Question

$$201$$ coins each with probability $$P(0\lt P<1)$$ of showing head are tossed together. If the probability of getting $$100$$ heads is equal to the probability of getting $$101$$ heads, then the value of $$P$$ is
A
$$\dfrac{1}{4}$$
B
$$\dfrac{1}{3}$$
C
$$\dfrac{1}{2}$$
D
$$\dfrac{1}{6}$$

Answer

**step1** Understanding the problem setup

We are presented with a scenario where 201 coins are tossed. For each coin, the probability of it landing on heads is denoted by 'P', where P is a value between 0 and 1. We are given a key piece of information: the probability of getting exactly 100 heads is equal to the probability of getting exactly 101 heads. Our goal is to determine the value of 'P'.

**step2** Defining probabilities for a single coin

Let 'P' represent the probability of getting a head on a single coin toss. Since there are only two possible outcomes for a coin toss (heads or tails), the probability of getting a tail must be '1 - P'. We will denote this probability as 'Q', so Q = 1 - P.

**step3** Formulating the probability of a specific number of heads in multiple tosses

When we toss a certain number of coins, say 'N' coins, the probability of getting exactly 'k' heads is determined by a specific formula used in probability theory. This formula considers two parts:
1. The number of different ways to choose 'k' heads out of 'N' tosses, which is called a combination and is written as C(N, k).
2. The probability of getting that specific sequence of 'k' heads and 'N-k' tails, which is P multiplied by itself 'k' times ($$P^k$$) and Q multiplied by itself 'N-k' times ($$Q^{N-k}$$).
So, the total probability of getting exactly 'k' heads is given by: $$P(X=k) = C(N, k) \times P^k \times Q^{N-k}$$.

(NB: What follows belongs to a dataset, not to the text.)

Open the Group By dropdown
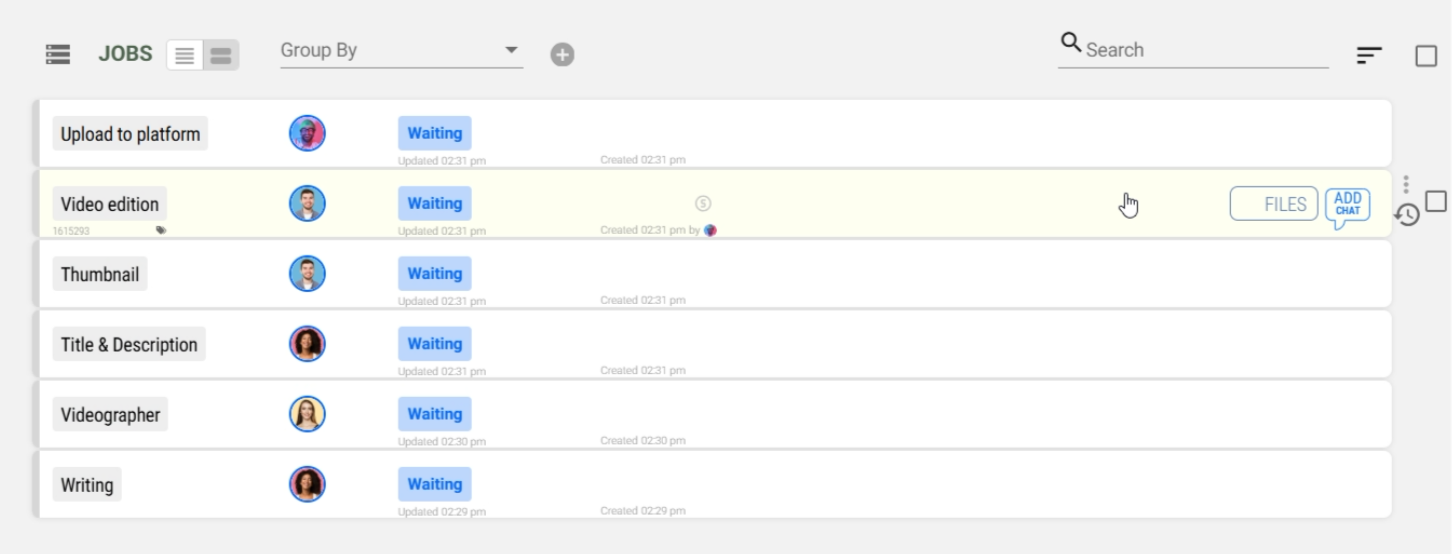The image size is (1452, 554). (400, 51)
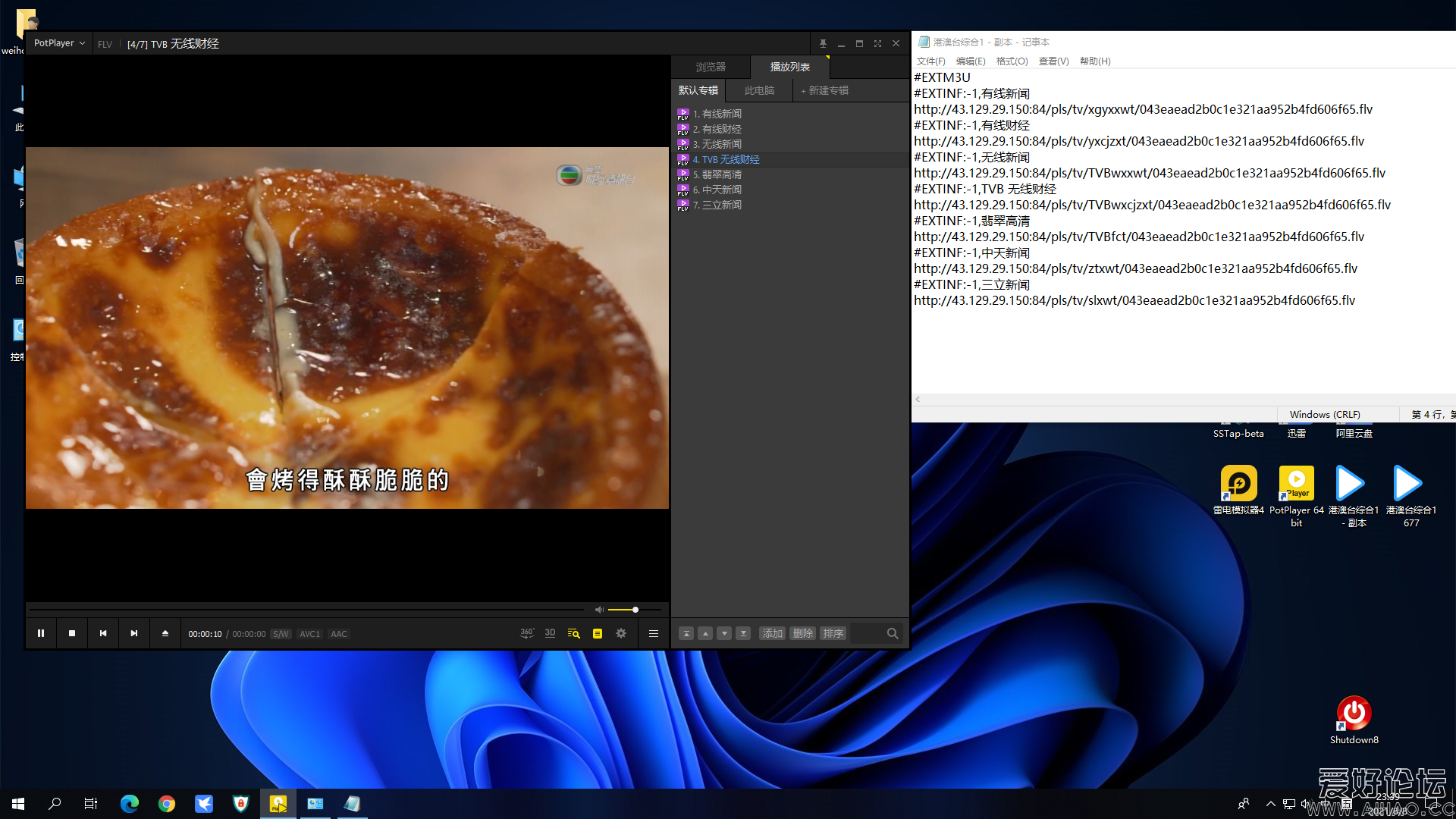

**step4** Applying the formula for 100 heads

In this problem, the total number of coin tosses (N) is 201.
To find the probability of getting exactly 100 heads (k=100), we substitute these values into our formula:
$$P(X=100) = C(201, 100) \times P^{100} \times Q^{(201 - 100)}$$
This simplifies to:
$$P(X=100) = C(201, 100) \times P^{100} \times Q^{101}$$

**step5** Applying the formula for 101 heads

Next, we find the probability of getting exactly 101 heads (k=101) using the same formula:
$$P(X=101) = C(201, 101) \times P^{101} \times Q^{(201 - 101)}$$
This simplifies to:
$$P(X=101) = C(201, 101) \times P^{101} \times Q^{100}$$

**step6** Setting the probabilities equal

The problem states that the probability of getting 100 heads is equal to the probability of getting 101 heads. Therefore, we can set the two expressions we derived in the previous steps equal to each other:
$$C(201, 100) \times P^{100} \times Q^{101} = C(201, 101) \times P^{101} \times Q^{100}$$

**step7** Simplifying the combination terms

Let's examine the combination terms:
The definition of C(N, k) is $$N! / (k! \times (N-k)!)$$.
So, $$C(201, 100) = 201! / (100! \times (201-100)!) = 201! / (100! \times 101!)$$.
And $$C(201, 101) = 201! / (101! \times (201-101)!) = 201! / (101! \times 100!)$$.
Notice that these two combination terms are identical. Since they are equal and not zero, we can divide both sides of our equation by $$C(201, 100)$$.

**step8** Simplifying the equation further

After canceling out the identical combination terms, our equation becomes:
$$P^{100} \times Q^{101} = P^{101} \times Q^{100}$$
Since P is a probability between 0 and 1, P is not zero. Similarly, Q (which is 1 - P) is also not zero.
We can divide both sides of the equation by $$P^{100}$$ (since $$P^{100}$$ is not zero):
$$Q^{101} = P^{1} \times Q^{100}$$
Now, we can divide both sides by $$Q^{100}$$ (since $$Q^{100}$$ is not zero):
$$Q^{1} = P^{1}$$
This simplifies to:
$$Q = P$$

**step9** Solving for P

We established in Step 2 that Q = 1 - P.
Now we substitute this into our simplified equation Q = P:
$$1 - P = P$$
To solve for P, we add P to both sides of the equation:
$$1 = P + P$$
$$1 = 2P$$
Finally, we divide both sides by 2:
$$P = \frac{1}{2}$$

**step10** Conclusion

The value of P, the probability of getting a head on a single coin toss, is $$\frac{1}{2}$$. This corresponds to option C in the given choices.